- _Complete lo siguiente_:
(1) Responda, a partir del texto sobre los desplazados en Beirut:
(a) ¿Qué es Dahiye?
(b) ¿Cuántas personas malviven en el complejo de bloques gubernamentales y comerciales?
(c) ¿Durante cuántos años afirma Abu Ali Shbeiti haber estado en Dahiyeh?
(2) Traduzca al inglés esta oración del texto sobre los desplazados en Beirut: "Ahora, en un complejo de bloques gubernamentales y comerciales en avanzado estado de abandono, malviven 2.600 personas."
(3) Prosiga el texto sobre los desplazados en Beirut a partir de su última línea.

- _Texto extraído_:
Desde que Israel intensificó su campaña de bombardeos contra Dahiye, un conjunto de suburbios predominantemente chiítas en el extremo sur de Beirut donde viven decenas de miles de residentes, el centro de la capital también se transformó. Centenares de familias que huían de esa violencia se instalaron en esas plazas por las que nadie pasea, en esos modernísimos edificios que nunca se han utilizado. Ahora, en un complejo de bloques gubernamentales y comerciales en avanzado estado de abandono, malviven 2.600 personas. “Aquí la gente del sur del Líbano, de Baalbek, de Beirut, hasta los suníes, nos amamos y nos respetamos unos a otros; el enemigo no nos podrá vencer”, dice con exaltación Abu Ali Shbeiti a este diario. “Soy hijo de Dahiyeh y he estado allí durante cuarenta años”, afirma orgulloso.
"La tierra no desaparece"

(Entradas de datos guardadas)
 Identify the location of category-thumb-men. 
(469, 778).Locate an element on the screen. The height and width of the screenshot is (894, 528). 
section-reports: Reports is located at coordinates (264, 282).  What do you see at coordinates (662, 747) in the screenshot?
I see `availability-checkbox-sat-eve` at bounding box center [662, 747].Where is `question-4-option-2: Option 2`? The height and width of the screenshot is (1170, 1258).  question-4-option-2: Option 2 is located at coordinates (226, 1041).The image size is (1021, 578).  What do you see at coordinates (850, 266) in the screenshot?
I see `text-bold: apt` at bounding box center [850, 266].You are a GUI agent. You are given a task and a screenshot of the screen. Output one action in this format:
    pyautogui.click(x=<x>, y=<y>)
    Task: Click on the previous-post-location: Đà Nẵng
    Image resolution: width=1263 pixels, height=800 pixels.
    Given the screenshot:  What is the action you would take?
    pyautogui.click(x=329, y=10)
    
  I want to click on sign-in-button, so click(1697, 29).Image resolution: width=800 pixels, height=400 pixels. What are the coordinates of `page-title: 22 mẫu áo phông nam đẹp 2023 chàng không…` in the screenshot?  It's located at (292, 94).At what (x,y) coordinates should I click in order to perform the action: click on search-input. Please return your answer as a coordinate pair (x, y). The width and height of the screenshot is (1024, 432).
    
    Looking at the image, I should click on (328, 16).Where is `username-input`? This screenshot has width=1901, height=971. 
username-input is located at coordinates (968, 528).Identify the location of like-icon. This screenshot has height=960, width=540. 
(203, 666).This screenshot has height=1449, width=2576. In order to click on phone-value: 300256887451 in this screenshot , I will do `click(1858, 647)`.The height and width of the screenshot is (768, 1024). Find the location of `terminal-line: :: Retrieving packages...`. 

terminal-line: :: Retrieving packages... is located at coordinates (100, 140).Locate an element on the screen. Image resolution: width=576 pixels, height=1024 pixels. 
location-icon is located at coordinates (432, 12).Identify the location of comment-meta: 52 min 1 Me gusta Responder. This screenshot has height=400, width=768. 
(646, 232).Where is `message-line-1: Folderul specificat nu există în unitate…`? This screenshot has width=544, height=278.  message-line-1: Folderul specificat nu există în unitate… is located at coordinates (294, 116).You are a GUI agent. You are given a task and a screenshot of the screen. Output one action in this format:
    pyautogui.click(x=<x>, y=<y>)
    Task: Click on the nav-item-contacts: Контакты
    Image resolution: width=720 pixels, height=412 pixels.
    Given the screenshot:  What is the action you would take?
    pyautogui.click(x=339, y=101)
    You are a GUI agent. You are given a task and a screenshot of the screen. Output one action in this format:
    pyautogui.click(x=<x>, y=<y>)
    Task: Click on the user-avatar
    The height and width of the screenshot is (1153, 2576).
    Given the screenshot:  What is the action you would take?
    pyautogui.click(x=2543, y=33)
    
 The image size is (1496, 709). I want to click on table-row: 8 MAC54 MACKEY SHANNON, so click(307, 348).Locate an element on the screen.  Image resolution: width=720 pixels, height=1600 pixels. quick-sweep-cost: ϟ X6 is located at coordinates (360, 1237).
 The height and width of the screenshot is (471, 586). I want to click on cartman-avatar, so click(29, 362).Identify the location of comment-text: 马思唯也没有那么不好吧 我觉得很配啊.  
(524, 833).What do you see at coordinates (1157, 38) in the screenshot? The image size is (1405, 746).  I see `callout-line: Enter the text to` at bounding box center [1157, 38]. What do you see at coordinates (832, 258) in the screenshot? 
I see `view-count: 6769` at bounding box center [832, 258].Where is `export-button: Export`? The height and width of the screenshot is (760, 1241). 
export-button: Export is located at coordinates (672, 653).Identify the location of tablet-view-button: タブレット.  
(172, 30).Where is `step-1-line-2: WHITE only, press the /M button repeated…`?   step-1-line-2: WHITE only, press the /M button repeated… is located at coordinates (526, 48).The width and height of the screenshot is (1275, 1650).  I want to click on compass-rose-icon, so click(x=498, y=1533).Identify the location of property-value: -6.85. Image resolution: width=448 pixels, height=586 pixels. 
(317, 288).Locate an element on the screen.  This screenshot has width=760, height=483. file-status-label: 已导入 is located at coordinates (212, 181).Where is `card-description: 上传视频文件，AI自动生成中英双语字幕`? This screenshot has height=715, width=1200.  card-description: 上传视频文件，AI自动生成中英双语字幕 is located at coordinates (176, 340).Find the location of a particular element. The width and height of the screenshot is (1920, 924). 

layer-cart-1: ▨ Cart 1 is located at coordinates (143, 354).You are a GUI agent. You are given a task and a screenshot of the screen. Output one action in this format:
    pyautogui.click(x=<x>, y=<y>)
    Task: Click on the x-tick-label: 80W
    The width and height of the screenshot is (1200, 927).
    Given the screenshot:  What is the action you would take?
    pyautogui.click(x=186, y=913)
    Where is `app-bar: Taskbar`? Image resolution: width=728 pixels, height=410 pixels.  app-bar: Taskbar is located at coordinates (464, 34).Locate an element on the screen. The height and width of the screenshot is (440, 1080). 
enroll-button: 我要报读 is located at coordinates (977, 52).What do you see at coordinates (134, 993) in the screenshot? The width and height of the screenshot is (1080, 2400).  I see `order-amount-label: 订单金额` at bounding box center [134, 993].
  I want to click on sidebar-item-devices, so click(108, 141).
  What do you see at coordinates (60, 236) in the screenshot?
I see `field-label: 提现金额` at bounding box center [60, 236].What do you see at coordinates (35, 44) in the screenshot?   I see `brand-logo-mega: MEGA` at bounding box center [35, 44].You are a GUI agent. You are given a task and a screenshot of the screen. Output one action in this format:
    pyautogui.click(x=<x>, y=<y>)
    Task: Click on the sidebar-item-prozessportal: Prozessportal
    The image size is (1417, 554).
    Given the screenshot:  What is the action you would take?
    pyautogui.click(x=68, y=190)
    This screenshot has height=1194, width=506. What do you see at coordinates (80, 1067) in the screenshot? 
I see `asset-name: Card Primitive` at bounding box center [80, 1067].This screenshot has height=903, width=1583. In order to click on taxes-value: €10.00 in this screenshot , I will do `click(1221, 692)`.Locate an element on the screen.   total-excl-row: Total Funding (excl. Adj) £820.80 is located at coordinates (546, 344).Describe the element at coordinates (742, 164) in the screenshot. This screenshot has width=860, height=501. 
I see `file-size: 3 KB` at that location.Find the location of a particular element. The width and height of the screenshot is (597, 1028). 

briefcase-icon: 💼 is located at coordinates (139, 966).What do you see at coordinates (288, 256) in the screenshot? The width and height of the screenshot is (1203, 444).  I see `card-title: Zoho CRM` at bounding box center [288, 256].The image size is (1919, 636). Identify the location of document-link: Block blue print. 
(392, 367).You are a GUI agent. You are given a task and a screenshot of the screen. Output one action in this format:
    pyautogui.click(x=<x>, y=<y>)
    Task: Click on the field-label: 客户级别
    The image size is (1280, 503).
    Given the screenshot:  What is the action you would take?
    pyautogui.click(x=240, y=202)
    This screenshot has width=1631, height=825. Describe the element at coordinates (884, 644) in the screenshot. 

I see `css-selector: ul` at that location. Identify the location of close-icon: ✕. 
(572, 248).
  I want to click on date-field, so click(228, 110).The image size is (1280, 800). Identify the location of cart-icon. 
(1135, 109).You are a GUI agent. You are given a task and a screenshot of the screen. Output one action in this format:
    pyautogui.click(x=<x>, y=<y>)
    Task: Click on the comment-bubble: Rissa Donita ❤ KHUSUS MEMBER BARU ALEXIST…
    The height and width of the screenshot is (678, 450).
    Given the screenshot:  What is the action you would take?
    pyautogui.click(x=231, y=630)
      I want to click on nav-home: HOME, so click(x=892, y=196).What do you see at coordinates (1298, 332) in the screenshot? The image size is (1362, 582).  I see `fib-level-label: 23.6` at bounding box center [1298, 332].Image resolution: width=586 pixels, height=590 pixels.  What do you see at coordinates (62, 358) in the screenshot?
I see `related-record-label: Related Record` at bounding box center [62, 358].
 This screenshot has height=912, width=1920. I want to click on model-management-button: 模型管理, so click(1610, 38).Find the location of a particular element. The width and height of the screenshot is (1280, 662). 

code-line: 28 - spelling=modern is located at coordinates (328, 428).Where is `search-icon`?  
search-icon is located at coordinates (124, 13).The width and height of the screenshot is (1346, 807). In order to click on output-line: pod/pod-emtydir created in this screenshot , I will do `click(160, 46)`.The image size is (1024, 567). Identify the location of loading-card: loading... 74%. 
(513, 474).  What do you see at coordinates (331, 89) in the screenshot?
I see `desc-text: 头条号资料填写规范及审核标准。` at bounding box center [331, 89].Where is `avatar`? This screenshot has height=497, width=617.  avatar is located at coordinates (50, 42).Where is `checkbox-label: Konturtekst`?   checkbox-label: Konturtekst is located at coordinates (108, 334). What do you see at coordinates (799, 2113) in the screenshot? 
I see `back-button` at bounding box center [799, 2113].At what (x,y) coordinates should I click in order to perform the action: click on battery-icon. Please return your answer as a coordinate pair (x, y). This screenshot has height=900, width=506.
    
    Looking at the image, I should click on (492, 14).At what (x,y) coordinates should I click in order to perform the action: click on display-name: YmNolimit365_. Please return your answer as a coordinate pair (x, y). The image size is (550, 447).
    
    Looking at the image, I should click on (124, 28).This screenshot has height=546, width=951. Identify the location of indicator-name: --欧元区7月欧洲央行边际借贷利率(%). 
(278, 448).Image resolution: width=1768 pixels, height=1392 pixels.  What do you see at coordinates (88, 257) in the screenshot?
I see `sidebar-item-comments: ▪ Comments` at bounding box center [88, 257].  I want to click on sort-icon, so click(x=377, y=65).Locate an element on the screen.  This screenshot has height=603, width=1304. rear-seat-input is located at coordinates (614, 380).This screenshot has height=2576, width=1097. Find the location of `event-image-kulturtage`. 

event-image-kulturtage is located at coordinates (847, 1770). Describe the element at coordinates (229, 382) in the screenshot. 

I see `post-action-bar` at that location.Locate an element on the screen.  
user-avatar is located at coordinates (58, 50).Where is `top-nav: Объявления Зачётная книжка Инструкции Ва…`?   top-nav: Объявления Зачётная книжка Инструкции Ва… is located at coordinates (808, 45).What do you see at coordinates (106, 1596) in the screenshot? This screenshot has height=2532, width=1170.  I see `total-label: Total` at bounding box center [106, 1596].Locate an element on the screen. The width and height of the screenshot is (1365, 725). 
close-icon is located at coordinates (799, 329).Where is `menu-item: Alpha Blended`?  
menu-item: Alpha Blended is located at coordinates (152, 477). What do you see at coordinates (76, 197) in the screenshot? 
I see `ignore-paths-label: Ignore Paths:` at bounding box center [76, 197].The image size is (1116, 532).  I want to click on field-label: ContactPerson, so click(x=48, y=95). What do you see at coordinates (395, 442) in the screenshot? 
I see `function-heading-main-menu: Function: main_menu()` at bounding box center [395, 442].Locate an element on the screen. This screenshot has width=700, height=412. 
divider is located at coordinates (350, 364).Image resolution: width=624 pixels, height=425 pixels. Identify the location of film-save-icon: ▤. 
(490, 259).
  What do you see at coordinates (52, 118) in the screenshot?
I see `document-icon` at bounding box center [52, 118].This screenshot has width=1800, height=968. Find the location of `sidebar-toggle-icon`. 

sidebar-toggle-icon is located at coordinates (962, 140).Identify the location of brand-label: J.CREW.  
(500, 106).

- _Conjunto de respuestas_:
(1)
(a) Un conjunto de suburbios predominantemente chiítas en el extremo sur de Beirut donde viven decenas de miles de residentes.
(b) 2.600 personas.
(c) Durante cuarenta años.

(2) Now, in a complex of government and commercial blocks in an advanced state of abandonment, 2,600 people barely scrape by.

(3)
Sin nada que hacer, ni tampoco ninguna posibilidad de imaginar el futuro, Abu Ali pasa sus horas charlando con nuevos y viejos vecinos. “Mi casa ha sido golpeada y ha quedado derrumbada, pero la casa y la tierra, ¿qué más da? La tierra no desaparece”, afirma este libanés en la sesentena. “Si se va una casa, vendrá otra; si destruyen nuestra casa, nuestra tierra, plantaremos tiendas de campaña y regresaremos”, defiende, mientras el dron israelí sobrevuela el complejo de edificios. A su alrededor, corretean decenas de niños que llenan el espacio de gritos infantiles y carreras. Ahmed Suffan, el responsable de este centro improvisado de desplazados, reconoce a EL PERIÓDICO que, en las últimas dos semanas, no han recibido ningún tipo de ayuda. Algunas organizaciones han traído comida y agua pero poco más.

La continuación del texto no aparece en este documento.